The concept was to create a series of layers for each landscape element through which the buildings could be 'cookie cut' into their plots. This manifested into a seamless carpet of blue Irish limestone paving flowing right across the site, overlain by three dimensional layers of trees, shrubs, hedging, groundcover, seating and water features. The paving reflects movement and directional pedestrian flow and articulated by the seating and planted areas. The trees relate to a previous climax community on the site, thinning and breaking down to intermediate stages along the edges. Several water features were designed as an integral part of the public realm and were designed around the concept of the historic tributary network which used to flow into the river.

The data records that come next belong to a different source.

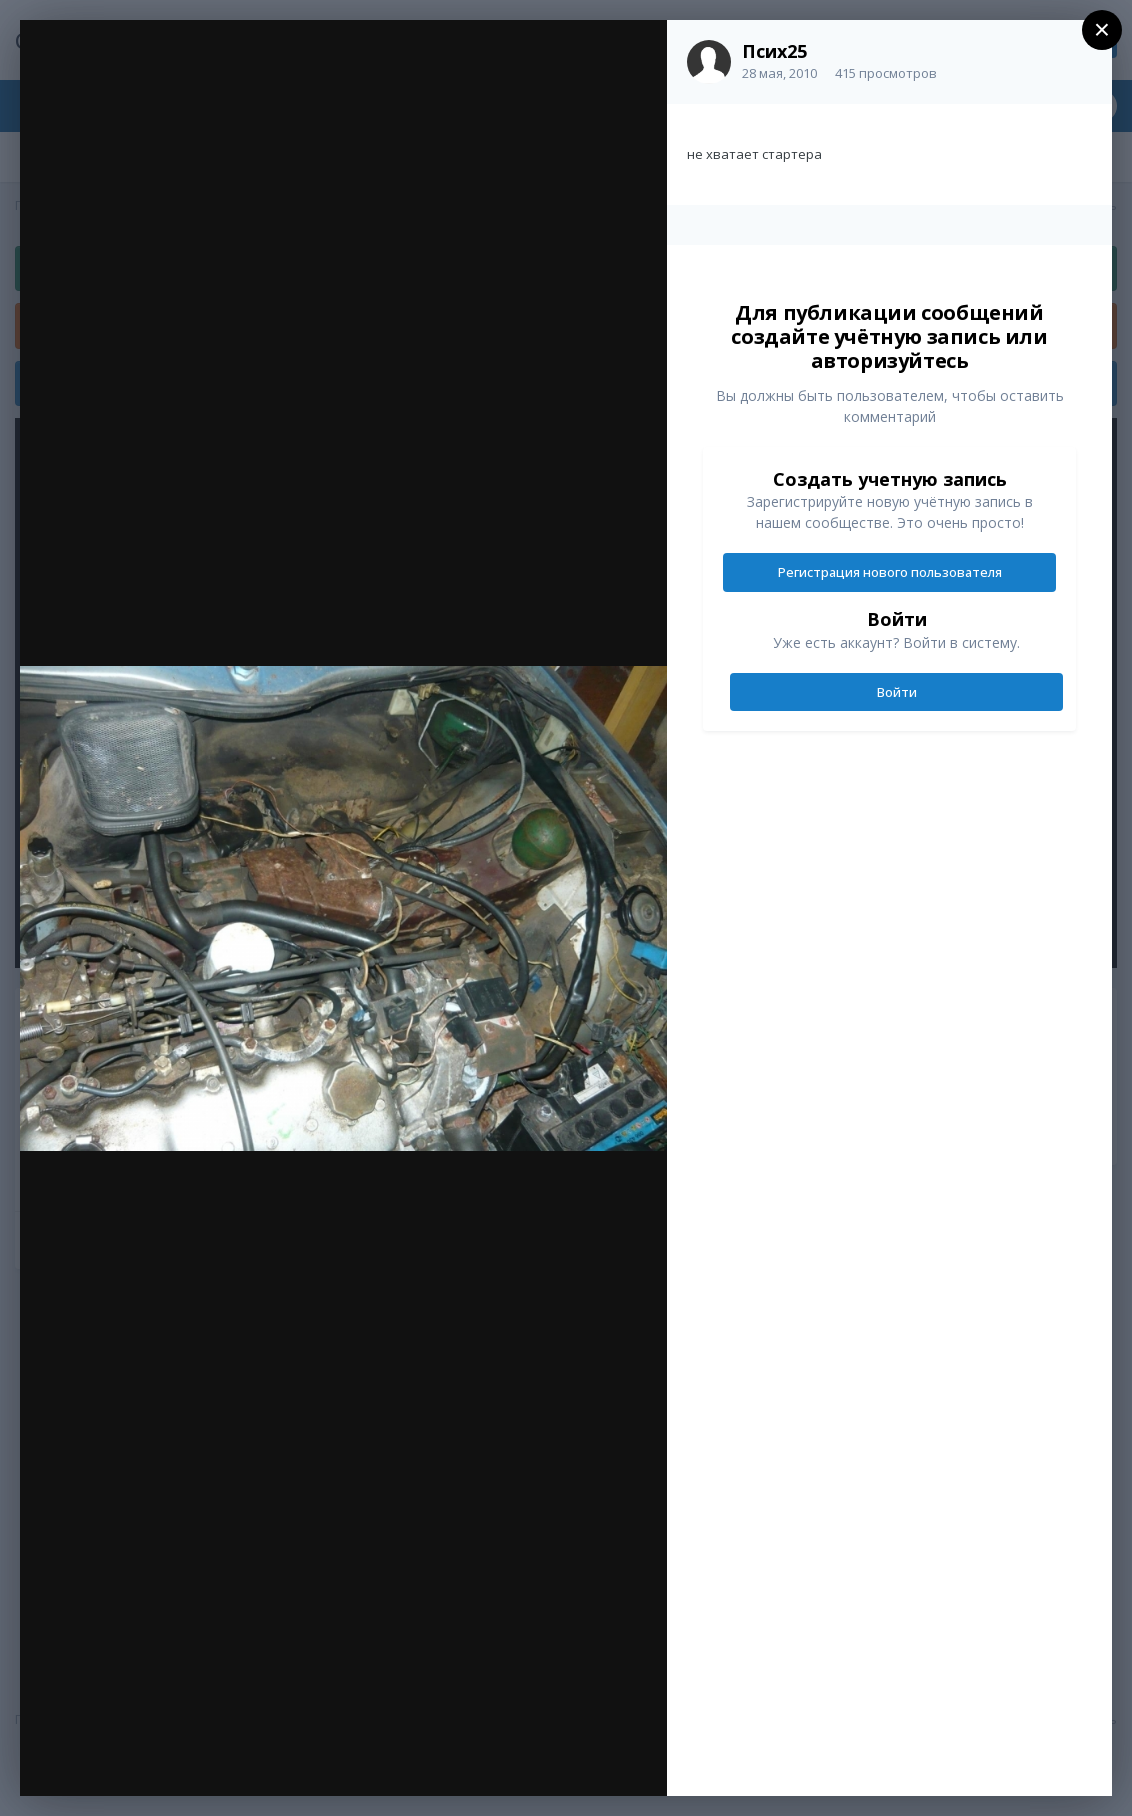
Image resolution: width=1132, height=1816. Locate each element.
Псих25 (774, 51)
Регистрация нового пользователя (890, 572)
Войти (897, 692)
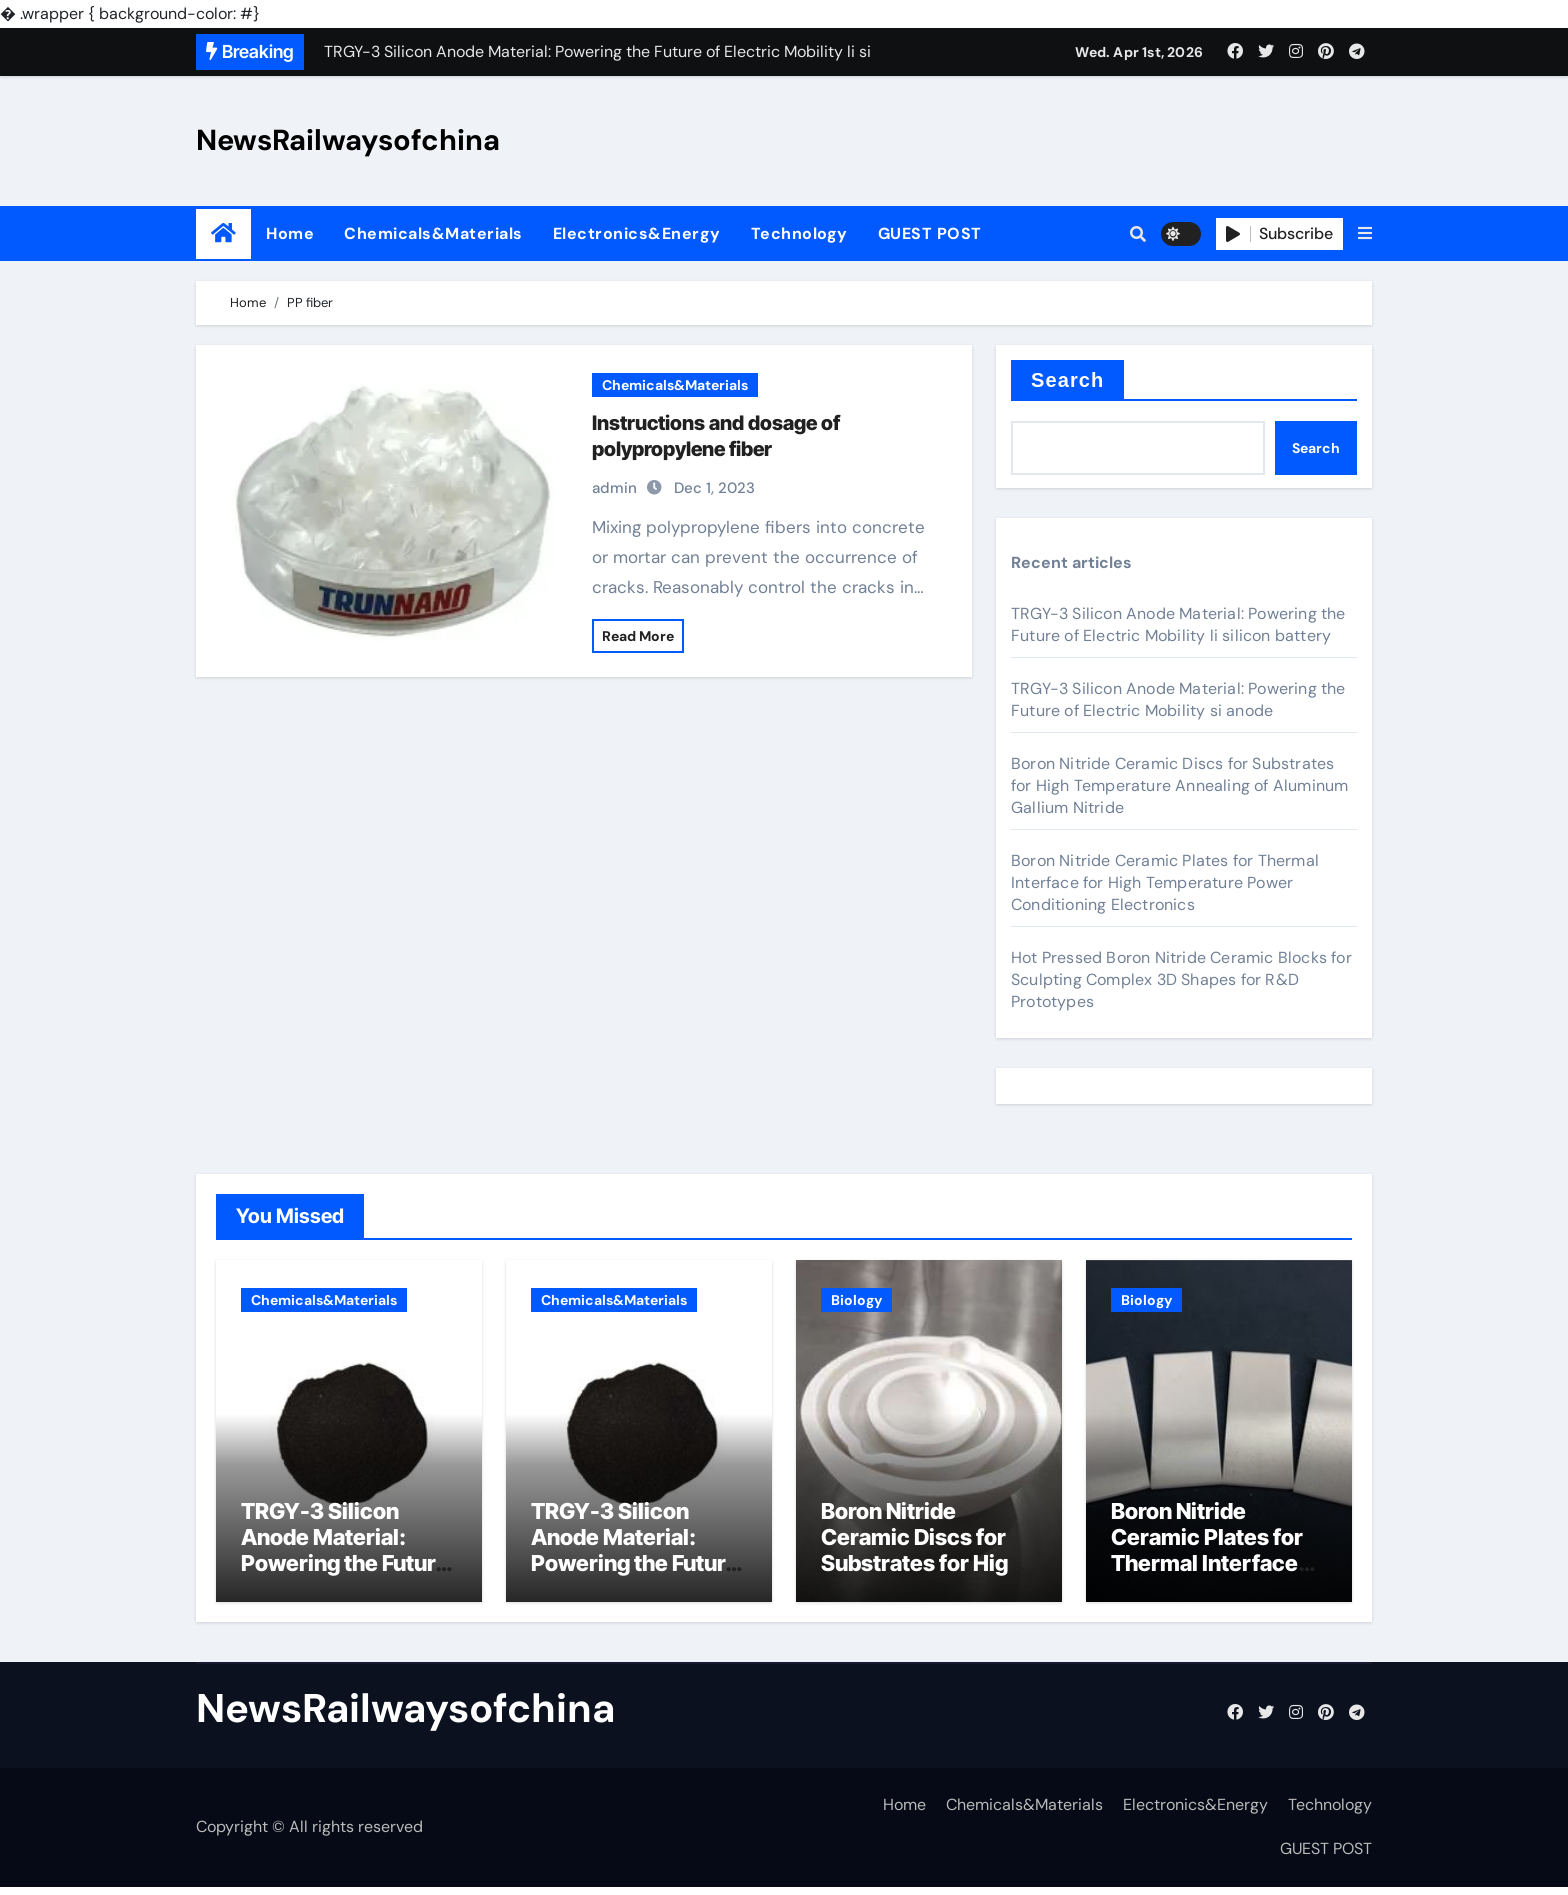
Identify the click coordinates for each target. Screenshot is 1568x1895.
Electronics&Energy (637, 233)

The water is concentrated at key visual points in the form of fountain jets on the north side of the buildings and as calmer water tables to the south west. The two are linked by a water rill to channel the eye, reflect light and provide interest through the development. The overall effect created from the apparently random pattern of layers is a sense of character.
More than half of the site is accessible to the public and includes two large squares, one of which is a similar size to Parliament Square, and an amphitheatre, named The Scoop, that has already hosted several large public events. The Scoop, originally designed as a light well for the basement offices, was transformed into a sunken auditorium to accommodate 800 people, which now includes a programme of activities and events that comprise temporary art installations, exhibitions, drama and educational programmes.
In particular Southwark Theatres Drama Education Partnership hold local fitness classes, free film screenings, theatre and music performances in addition to the Mayor's Thames Festival.
There is a terrific amount of attention to detail in the technical construction which has enabled the landscape to appear seamless and simple whilst welcoming over 35,000 visitors a day. The landscape has been designed with hidden details such as the concealed drainage, now an industry standard, which was designed in association with ARUP, and an extraordinary lack of movement joints which was achieved by using a combination semi-flexible construction and paving sizes. These elements and attention to detail were key to achieving a clean seamless appearance to the space.
Site-specific sculptures by leading artists have been commissioned including Stephan Balkenhol, Fiona Banner and David Batchelor. The last major phase of the development was completed after 11 years of continual development.